Tribunal Administratif d'Amiens — Décision N° TA80-2103070

jeudi 25 mai 2023

JuridictionTribunal Administratif d'Amiens
SectionTribunal Administratif d'Amiens
N° DossierTA80-2103070
TypeDécision
RecoursPlein contentieux
PublicationC
Formation2ème Chambre
Avocat requérantSELARL DELAHOUSSE & ASSOCIES

Texte intégral

Vu la procédure suivante :

Par une requête et un mémoire, enregistrés le 8 septembre 2021 et le 31 mai 2022, M. A B et Mme C B, représentés par Me Margraff, demandent au tribunal :

1°) de condamner le centre hospitalier de Saint-Quentin à leur verser la somme de 58 063,75 euros s'agissant de M. B et la somme de 5 000 euros s'agissant de Mme B ;

2°) de mettre à la charge du centre hospitalier de Saint-Quentin, outre les dépens, la somme de 2 500 euros en application de l'article L. 761-1 du code de justice administrative.

Ils soutiennent que :

- l'expertise judiciaire n'est pas irrégulière ;

- le centre hospitalier de Saint-Quentin a commis une faute engageant sa responsabilité en posant un diagnostic erroné de kyste poplité et en procédant à deux reprises à son exérèse de manière inutile ;

- M. B a subi un préjudice lié à la nécessité de recourir à l'assistance d'une tierce personne avant consolidation de son état de santé qui peut être évaluée à trois heures par semaine du 20 avril au 11 juillet 2016, d'un montant de 825 euros ;

- M. B a subi un préjudice lié à un déficit fonctionnel temporaire total lors de ses hospitalisations le 24 février 2015 puis du 13 avril 2016 au 20 avril 2016, de 25 % du 20 avril au 11 juillet 2016 et de 10 % du 25 février 2015 au 12 avril 2016 puis du 12 juillet 2016 au 22 novembre 2016, d'un montant total de 2 088,75 euros ;

- il a subi un préjudice lié aux souffrances endurées d'un montant de 8 000 euros ;

- il subit un préjudice lié à un déficit fonctionnel permanent qui a été évalué à 13 % d'un montant de 33 150 euros ;

- il subit un préjudice esthétique permanent d'un montant de 4 000 euros ;

- il subit un préjudice d'agrément lié à la gêne dans la pratique du football d'un montant de 5 000 euros ;

- les interventions subies ayant pu avoir eu une influence sur l'évolution ultérieure du cancer dont était atteint M. B et, par la suite, sur la nécessité de recourir à une chimiothérapie, il y a lieu d'indemniser forfaitairement la perte de chance qui en a résulté à hauteur de 5 000 euros.

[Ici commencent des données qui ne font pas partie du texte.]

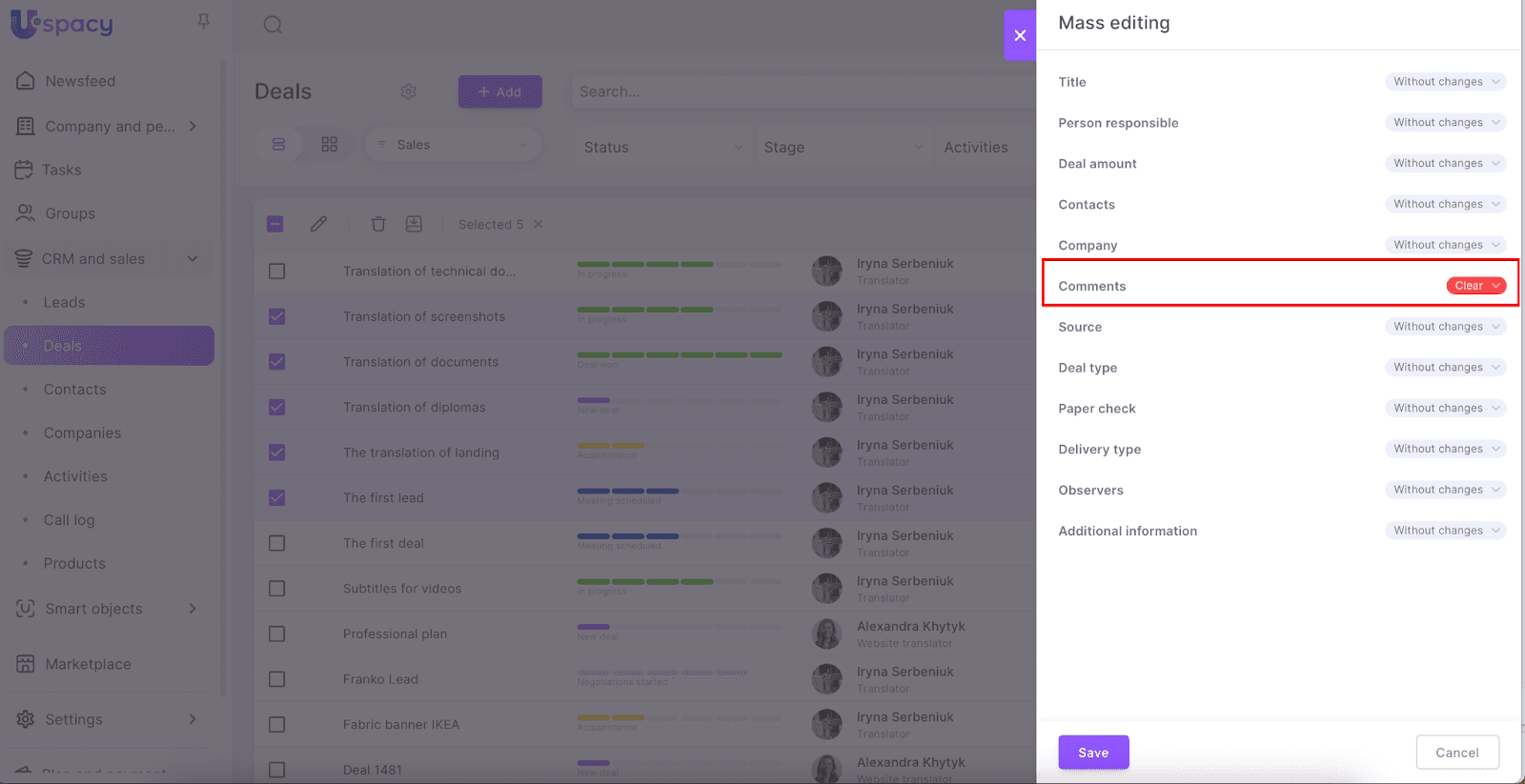The image size is (1525, 784).
Task: Pin the sidebar using the pin icon
Action: click(203, 21)
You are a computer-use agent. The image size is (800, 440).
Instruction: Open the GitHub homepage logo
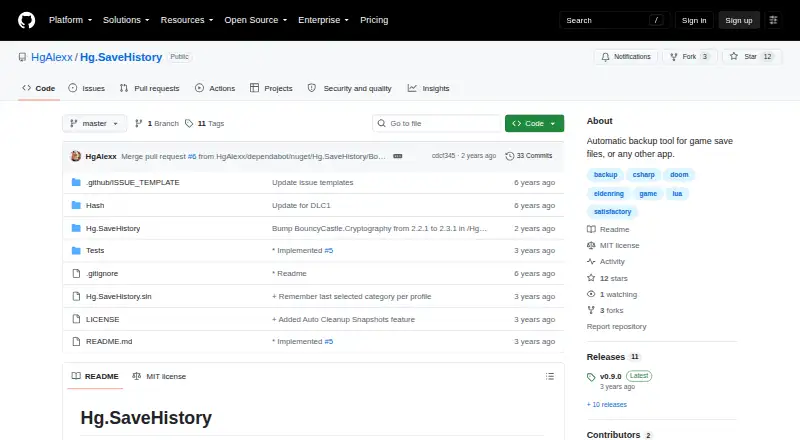[x=27, y=20]
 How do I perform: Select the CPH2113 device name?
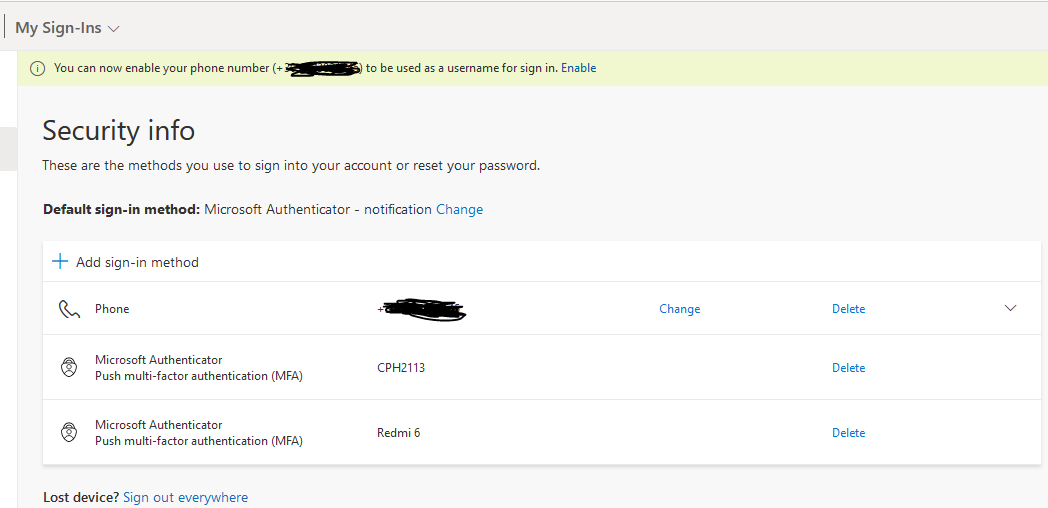401,368
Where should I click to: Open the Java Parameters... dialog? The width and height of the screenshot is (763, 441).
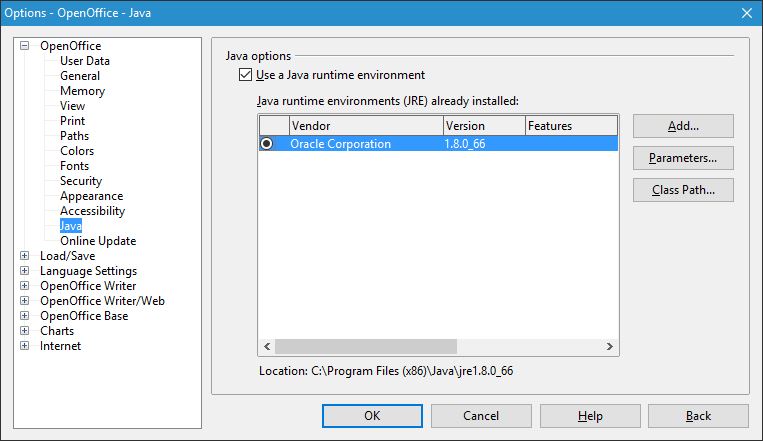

Par un mémoire, enregistré le 27 septembre 2021, la caisse primaire d'assurance maladie de l'Oise demande au tribunal de condamner le centre hospitalier de Saint-Quentin à lui verser la somme de 7 989,06 euros en remboursement des débours exposés, assortie des intérêts légaux à compter du jugement à intervenir, et de mettre à sa charge l'indemnité forfaitaire de gestion prévue à l'article L. 376-1 du code de la sécurité sociale.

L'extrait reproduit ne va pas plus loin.